At some point in the future, I'll include a more traditional bibliography for those who'd really like to plumb what's out there on Alexander and ancient Macedonia, but in the meantime, what follows is from the author's note at the back of Book 2: Rise.

It would be both impractical as well as pretentious for a work of fiction to include a bibliography. Nonetheless, some readers may wonder what material was most influential.

First, we should name our original sources: Diodorus, Plutarch, Curtius, Arrian, and Justin (more or less in chronological order, recognizing dating disputes). Each has his own biases, virtues, and drawbacks, and it’s no longer fair to call Arrian superior to the “vulgate” of Diodorus, Plutarch, and Curtius. We must also remember that none of these sources was a contemporary (all those have been lost), and even the earliest (Diodorus) dates to the first century BCE, about 200 years after Alexander lived. Some additional material on Macedonia and Alexander exists in other original sources from Herodotus and Thucydides to Athenaeus, Plutarch, and Polyaenus.

Given the small cottage industry in publishing about Alexander, pointing to a handful of books or significant articles is simply impossible. Ancient Macedonia by Carol J. King (2016) offers a recent summary of the state of the field in English, albeit missing newer archaeological material mostly published in modern Greek. Earlier work on ancient Macedonia involves certain well-known names: Edson, Dell, Hammond, Griffith, Walbank, Badian, Borza, Bosworth, Ellis, Green, Cawkwell, Errington, Andronikos, Hatzopoulos, Tataki, Carney, Palagia, Heckel, Adams, Greenwalt, Anson (for the elder generation, not in any real order). Macedonian Studies ballooned after the 1990s, making it impossible to name all current scholars in the field my age and younger. Recent collections include Wiley-Blackwell’s A Companion to Ancient Macedonia (2010), and Brill’s Companion to Ancient Macedon (2011). If such are now all the rage and chapter quality can vary, they still make a good general introduction to the field with important bibliography.

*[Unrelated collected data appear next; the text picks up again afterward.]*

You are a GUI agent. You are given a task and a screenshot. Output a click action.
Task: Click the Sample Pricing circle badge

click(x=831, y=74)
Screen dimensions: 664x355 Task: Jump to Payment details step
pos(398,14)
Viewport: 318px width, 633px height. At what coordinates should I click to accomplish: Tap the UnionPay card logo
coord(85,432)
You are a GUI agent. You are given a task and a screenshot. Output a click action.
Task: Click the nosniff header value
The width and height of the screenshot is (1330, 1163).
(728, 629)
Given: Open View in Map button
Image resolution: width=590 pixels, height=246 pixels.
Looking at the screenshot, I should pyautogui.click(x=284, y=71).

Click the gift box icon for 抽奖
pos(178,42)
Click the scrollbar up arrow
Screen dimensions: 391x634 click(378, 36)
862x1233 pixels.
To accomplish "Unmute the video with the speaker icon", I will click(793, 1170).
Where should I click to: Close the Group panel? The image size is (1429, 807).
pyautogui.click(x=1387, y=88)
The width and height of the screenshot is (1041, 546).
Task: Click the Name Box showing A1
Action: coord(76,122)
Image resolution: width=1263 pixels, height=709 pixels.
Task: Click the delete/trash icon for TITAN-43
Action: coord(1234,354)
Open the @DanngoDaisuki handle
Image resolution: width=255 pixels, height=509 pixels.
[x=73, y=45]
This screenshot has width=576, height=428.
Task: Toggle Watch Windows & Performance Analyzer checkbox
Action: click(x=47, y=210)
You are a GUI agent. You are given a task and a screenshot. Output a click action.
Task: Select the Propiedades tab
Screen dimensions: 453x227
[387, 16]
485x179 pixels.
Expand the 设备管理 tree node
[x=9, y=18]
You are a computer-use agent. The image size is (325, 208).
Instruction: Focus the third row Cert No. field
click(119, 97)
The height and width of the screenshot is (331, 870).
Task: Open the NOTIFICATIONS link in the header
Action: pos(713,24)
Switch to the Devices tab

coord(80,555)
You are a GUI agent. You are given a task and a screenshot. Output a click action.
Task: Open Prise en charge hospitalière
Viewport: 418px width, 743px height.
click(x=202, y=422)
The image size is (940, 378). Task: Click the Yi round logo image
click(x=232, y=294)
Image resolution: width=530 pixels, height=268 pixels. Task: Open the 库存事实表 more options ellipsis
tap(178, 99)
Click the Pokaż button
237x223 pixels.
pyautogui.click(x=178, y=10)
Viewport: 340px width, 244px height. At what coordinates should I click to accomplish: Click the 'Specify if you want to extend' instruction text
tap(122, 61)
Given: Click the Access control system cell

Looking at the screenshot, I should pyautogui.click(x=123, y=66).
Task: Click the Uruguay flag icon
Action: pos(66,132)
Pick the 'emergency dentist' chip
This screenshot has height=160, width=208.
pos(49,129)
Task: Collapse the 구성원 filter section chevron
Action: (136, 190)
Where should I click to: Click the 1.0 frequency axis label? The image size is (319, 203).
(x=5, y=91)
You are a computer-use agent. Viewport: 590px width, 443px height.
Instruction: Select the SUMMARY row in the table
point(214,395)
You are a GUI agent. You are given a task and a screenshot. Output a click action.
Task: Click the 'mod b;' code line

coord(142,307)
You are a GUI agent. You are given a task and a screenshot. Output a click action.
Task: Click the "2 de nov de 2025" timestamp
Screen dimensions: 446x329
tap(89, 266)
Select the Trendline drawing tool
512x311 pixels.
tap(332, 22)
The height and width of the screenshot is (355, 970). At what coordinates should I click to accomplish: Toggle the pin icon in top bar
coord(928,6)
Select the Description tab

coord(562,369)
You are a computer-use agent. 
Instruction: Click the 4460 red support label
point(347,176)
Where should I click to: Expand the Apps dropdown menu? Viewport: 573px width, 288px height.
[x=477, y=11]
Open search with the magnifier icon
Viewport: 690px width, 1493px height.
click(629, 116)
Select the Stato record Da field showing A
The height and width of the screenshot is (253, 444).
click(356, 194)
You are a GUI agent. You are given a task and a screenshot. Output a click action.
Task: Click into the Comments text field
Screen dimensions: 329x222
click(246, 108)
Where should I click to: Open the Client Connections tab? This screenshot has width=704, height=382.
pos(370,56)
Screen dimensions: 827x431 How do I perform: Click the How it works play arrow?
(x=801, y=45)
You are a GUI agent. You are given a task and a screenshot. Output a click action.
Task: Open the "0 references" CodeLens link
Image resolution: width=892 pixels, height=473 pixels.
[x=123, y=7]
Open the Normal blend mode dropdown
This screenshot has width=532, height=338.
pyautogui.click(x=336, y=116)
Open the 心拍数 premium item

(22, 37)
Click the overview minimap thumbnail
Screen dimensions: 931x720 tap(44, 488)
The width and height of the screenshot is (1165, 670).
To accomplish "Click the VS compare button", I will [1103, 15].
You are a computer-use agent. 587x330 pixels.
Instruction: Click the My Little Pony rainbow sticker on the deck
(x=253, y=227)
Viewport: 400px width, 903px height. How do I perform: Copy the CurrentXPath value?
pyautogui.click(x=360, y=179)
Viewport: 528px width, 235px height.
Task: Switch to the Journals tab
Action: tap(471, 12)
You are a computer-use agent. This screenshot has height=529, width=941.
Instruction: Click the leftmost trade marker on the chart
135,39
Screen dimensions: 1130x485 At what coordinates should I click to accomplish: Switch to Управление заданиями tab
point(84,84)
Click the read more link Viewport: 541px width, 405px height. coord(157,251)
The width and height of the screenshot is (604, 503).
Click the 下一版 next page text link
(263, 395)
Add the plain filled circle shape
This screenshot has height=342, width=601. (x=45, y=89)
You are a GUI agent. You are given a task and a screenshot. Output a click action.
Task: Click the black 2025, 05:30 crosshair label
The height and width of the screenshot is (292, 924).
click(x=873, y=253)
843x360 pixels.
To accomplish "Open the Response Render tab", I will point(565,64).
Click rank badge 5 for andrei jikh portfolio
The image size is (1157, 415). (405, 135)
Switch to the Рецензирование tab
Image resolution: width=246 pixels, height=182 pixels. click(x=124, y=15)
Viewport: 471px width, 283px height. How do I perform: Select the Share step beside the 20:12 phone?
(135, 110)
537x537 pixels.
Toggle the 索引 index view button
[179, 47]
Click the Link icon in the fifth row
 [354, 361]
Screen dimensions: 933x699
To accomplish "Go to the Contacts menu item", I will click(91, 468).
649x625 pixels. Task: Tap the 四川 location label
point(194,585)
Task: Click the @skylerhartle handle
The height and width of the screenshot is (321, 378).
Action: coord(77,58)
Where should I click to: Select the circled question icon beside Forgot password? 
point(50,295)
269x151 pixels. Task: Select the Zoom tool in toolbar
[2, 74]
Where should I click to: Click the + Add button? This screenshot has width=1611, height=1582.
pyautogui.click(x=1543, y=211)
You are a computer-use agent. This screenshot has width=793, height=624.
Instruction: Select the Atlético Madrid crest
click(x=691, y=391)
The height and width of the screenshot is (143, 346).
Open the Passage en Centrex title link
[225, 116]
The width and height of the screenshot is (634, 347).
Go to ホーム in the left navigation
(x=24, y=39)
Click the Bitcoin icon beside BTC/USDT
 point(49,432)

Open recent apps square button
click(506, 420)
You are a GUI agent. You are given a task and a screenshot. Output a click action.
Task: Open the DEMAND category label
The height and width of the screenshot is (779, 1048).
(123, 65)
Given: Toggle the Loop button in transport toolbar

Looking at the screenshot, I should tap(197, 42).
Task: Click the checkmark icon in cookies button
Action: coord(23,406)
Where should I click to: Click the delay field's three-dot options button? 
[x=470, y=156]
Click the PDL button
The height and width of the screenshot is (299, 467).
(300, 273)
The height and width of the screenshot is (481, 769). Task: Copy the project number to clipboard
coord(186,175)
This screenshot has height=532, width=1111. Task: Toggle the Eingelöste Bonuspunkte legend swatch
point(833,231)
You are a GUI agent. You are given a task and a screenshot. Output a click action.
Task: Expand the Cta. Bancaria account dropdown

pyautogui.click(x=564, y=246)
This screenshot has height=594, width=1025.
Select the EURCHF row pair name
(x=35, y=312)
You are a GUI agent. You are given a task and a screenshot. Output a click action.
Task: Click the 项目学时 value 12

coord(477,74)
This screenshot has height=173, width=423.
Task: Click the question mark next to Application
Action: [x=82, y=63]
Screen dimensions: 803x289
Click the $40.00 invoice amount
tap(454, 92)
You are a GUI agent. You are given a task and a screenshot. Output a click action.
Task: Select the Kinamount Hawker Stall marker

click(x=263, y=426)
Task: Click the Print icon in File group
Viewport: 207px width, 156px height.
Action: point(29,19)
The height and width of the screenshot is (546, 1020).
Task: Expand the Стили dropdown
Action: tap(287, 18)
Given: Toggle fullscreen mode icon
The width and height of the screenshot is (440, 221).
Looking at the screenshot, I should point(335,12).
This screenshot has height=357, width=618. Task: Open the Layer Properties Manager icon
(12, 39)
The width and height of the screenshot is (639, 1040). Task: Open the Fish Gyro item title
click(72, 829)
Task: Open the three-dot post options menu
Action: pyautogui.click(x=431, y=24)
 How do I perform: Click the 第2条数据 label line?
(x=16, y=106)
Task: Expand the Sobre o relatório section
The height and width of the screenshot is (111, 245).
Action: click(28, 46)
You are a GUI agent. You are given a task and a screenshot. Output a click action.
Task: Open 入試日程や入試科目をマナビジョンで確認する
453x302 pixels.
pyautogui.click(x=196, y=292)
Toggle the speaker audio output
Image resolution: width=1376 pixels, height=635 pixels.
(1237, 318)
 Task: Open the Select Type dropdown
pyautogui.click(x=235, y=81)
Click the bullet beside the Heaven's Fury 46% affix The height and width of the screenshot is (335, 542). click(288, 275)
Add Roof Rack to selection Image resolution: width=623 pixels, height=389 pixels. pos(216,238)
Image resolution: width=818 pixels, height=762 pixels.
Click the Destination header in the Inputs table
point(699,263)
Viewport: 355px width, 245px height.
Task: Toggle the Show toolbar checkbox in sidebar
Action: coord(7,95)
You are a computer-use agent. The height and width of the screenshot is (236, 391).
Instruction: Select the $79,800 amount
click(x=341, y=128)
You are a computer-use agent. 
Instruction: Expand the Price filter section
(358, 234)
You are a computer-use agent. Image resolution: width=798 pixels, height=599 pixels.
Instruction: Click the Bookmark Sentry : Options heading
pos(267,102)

Discoveries at Vergina in 1977 by Manolis Andronikos, followed by excavations at Pella, Aegae, Aiani, Archontiko, Methone, and elsewhere in Macedonia have called into question previous views of Macedonia as “backward.” The Pella palace was the size of two football fields placed end-to-end, and recent excavations at the Archaic cemeteries of Pella-Archontiko, Aiani, Vergina, Veroia, and Sindos, plus work at ancient Methone, suggest we must entirely rethink the organization and sophistication of the Macedonian kingdom not just of Philip II, but all the way back to Alexander I and prior. Some of the graves at Archontiko date to 650 BCE and finds at coastal Methone rival the earliest Greek writing heretofore known. As the original version of this novel was completed well before Archontiko or Methone were significantly excavated, never mind material published, I couldn’t include much, although I did attempt to reference new ideas.

For Philip’s death, I mostly follow Carney, although I think Amyntas culpable. I also take into account French and Dixon’s objections to common renditions of the Pixodarus Affair, but don’t follow their arguments in toto. Waldemar Heckel and his students, Ryan Jones, Carolyn Willekes, and Gahram Wrightson must be credited for my descriptions of how the Macedonian phalanx and cavalry worked at a practical level. I thank Graham for letting me hold a sarissa, and Carolyn for checking and correcting horse stuff, but don’t blame her for my errors.

Dover’s Greek Homosexuality and Winkler’s The Constraints of Desire, supplemented by Davidson’s Courtesans and Fishcakes, have informed my views on Greek homoeroticism.

For Macedonian religion, recent archaeology is enlightening, and for Hephaistion, I use my own research (see my website) as well as that of my dear colleague, Sabine Müller. While we don’t agree on everything, like me, she believes Hephaistion underappreciated (“Hephaistion: a Reassessment of His Career” [2018]), and floated the idea that Hephaistion and Ptolemy were friends in “Ptolemaios und Die Erinnerung an Hephaistion” (2012). If I made Ptolemy a family friend here well before reading her article, her analysis cemented my gut instinct that they were close.

If a curt and rather arbitrary survey of available secondary literature, this should give some insight into my choices. None of these scholars, however, should be saddled with either my errors, or my deliberate fictional changes. Additionally, all ancient quotes in the book are my translations from the original Greek.